I'm trying to calculate the subdifferential of the infinity norm, but I'm a bit stuck. The definition of the subdifferential $\partial f(x)$ of a function $f(x)$ that I am working with is $$\partial f(x) = \{g \colon f(y) \geq f(x) + \langle y - x, g \rangle \quad \forall y \in \text{dom} f\}.$$ In other words, the subdifferential of $f$ at $x$ contains all of the possible subgradients of $f$ at $x$.

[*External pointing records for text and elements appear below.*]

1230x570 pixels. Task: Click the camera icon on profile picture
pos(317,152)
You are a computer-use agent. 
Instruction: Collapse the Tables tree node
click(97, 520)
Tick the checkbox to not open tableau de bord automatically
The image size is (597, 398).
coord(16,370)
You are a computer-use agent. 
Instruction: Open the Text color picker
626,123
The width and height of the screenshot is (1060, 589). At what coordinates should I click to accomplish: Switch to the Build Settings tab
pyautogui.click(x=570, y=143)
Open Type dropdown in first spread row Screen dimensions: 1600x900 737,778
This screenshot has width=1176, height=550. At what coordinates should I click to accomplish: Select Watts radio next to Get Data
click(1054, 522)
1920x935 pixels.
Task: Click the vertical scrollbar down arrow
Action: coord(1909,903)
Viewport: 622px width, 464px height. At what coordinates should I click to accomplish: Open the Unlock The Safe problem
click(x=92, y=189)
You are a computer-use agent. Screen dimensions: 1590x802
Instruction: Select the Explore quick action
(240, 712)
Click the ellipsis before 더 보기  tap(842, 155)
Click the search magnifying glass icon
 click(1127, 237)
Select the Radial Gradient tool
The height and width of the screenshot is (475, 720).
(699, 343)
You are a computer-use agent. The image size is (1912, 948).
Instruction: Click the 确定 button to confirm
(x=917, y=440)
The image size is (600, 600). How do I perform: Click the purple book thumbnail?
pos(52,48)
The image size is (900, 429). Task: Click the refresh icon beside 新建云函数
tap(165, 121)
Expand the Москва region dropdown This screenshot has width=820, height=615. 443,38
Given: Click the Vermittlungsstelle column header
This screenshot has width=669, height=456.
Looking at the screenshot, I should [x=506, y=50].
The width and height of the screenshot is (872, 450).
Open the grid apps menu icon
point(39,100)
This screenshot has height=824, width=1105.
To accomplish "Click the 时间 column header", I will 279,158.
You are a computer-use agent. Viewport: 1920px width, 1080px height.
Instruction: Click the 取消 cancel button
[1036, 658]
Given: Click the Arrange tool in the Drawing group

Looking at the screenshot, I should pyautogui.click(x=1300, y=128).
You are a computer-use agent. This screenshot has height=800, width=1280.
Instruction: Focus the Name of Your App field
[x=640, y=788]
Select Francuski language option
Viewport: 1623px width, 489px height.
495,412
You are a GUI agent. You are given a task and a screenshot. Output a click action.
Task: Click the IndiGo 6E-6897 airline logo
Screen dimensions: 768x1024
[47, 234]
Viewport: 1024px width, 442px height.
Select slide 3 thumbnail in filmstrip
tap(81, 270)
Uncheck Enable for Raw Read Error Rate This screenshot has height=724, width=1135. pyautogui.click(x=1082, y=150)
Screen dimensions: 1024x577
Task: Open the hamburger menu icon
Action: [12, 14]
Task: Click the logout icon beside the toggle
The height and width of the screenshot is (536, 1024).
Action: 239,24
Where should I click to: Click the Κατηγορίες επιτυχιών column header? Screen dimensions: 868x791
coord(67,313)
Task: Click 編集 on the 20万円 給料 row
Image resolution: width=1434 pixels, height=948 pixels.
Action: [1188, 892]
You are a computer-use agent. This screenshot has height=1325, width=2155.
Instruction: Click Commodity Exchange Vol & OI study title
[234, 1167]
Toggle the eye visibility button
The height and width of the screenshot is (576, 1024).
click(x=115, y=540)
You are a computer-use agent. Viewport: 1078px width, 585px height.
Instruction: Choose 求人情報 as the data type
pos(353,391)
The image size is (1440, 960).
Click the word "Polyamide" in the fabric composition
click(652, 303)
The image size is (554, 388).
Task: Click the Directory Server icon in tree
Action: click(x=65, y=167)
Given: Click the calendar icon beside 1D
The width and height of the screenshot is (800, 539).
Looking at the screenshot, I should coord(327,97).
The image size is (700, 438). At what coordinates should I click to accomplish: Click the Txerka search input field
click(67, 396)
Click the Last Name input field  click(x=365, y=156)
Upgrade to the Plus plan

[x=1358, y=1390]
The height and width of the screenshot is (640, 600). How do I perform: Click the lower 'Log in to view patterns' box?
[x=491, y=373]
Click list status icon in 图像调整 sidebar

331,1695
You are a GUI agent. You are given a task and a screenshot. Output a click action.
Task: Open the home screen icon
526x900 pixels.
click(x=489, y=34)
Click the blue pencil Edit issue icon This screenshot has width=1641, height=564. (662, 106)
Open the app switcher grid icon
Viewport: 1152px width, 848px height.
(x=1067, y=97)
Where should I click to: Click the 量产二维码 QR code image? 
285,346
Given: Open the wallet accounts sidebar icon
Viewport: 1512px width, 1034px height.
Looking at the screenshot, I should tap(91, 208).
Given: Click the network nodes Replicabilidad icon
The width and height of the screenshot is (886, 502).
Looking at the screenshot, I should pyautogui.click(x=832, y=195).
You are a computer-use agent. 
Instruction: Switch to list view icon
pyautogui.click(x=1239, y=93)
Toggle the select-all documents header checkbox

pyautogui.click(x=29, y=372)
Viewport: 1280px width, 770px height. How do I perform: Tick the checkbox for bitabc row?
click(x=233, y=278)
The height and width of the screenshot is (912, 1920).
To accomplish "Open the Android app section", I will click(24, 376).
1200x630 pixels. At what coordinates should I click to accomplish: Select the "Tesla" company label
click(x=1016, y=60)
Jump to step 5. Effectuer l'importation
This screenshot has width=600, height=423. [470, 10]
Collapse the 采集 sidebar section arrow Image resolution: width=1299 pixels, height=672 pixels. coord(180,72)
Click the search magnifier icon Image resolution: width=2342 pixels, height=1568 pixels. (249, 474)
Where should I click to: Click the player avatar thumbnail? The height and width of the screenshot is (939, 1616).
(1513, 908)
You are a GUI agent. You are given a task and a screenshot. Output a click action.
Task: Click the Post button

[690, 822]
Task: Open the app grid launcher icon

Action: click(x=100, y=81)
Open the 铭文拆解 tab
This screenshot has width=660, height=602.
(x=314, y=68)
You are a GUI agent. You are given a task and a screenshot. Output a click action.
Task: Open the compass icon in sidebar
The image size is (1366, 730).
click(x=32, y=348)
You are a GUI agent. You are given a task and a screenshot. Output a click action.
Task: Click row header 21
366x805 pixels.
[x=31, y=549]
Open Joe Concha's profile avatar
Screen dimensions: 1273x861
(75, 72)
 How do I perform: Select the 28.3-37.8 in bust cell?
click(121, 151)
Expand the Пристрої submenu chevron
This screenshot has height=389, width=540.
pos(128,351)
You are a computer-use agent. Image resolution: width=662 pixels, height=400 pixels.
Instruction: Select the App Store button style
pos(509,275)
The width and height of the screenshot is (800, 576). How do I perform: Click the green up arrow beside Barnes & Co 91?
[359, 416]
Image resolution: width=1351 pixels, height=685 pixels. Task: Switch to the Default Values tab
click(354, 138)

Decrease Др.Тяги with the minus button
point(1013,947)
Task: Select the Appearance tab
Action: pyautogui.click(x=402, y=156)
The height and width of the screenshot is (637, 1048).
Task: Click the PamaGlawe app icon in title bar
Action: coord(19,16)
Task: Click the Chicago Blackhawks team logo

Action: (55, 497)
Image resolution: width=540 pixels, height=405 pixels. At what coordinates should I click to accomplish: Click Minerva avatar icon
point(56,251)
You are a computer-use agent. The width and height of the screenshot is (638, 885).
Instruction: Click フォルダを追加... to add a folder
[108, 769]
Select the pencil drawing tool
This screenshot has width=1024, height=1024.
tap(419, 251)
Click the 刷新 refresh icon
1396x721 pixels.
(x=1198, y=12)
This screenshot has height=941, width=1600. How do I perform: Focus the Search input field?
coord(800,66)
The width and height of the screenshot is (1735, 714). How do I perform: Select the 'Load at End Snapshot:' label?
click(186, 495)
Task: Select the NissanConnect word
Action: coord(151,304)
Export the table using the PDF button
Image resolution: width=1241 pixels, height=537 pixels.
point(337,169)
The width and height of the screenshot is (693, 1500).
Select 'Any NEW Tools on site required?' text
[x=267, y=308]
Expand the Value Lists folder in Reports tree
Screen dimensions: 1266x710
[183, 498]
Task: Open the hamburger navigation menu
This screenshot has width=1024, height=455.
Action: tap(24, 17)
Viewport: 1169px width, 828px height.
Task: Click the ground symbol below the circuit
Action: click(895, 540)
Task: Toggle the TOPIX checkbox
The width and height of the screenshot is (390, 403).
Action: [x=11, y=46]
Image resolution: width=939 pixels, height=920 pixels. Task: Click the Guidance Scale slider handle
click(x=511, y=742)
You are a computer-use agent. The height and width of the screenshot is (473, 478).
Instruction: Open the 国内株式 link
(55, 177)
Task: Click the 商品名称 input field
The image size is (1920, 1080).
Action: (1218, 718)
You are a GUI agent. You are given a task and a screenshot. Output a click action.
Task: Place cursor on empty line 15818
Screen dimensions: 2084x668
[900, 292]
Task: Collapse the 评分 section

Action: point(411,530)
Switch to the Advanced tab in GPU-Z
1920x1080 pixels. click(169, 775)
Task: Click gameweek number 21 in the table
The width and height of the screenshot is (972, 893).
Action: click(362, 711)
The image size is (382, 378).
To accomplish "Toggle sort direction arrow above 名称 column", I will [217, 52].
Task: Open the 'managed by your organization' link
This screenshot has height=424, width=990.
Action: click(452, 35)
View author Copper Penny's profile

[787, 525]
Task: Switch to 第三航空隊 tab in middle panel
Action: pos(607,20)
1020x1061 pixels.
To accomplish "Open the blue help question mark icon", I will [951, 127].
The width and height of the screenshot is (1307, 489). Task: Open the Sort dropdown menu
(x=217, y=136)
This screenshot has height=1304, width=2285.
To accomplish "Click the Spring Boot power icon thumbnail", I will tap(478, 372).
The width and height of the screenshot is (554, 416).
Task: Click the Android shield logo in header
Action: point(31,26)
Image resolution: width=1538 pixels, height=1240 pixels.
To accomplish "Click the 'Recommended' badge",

I know that if $f(x) = \underset{i}{\max} \{f_{i}(x)\}$, then the subgradient of $f(x)$ is the convex hull of the union of the subgradients of $f_k(x)$ where $k \in \{k \colon f_{k}(x) = f(x)\}$. In other words $$\partial f(x) = \text{conv}\left(\underset{k\in\{k \colon f_{k}(x) = f(x)\}}{\bigcup}\partial f_{i}(x)\right).$$
I considered $f_{i}(x) = \left|x\right|=\left|e_{i}x\right|$, where $e_i$ is the $i$th standard basis vector in $\mathbb{R}^n$. I'm struggling to find the subdifferential of $f_{i}(x)$.
My intuition tells me that it should be an extension of the subdifferential for the absolute value function. In particular, I think it should be $\text{sgn}(x)e_i$ for all $x$ where $x_i \neq 0$ and $te_i$ where $t \in [-1, 1]$ when $x_i = 0$. I think this is a valid subgradient (using the definition of subgradient), but I don't know if/how to show this is the only subgradient of $f_i(x)$ using the definition of subdifferential/subgradient.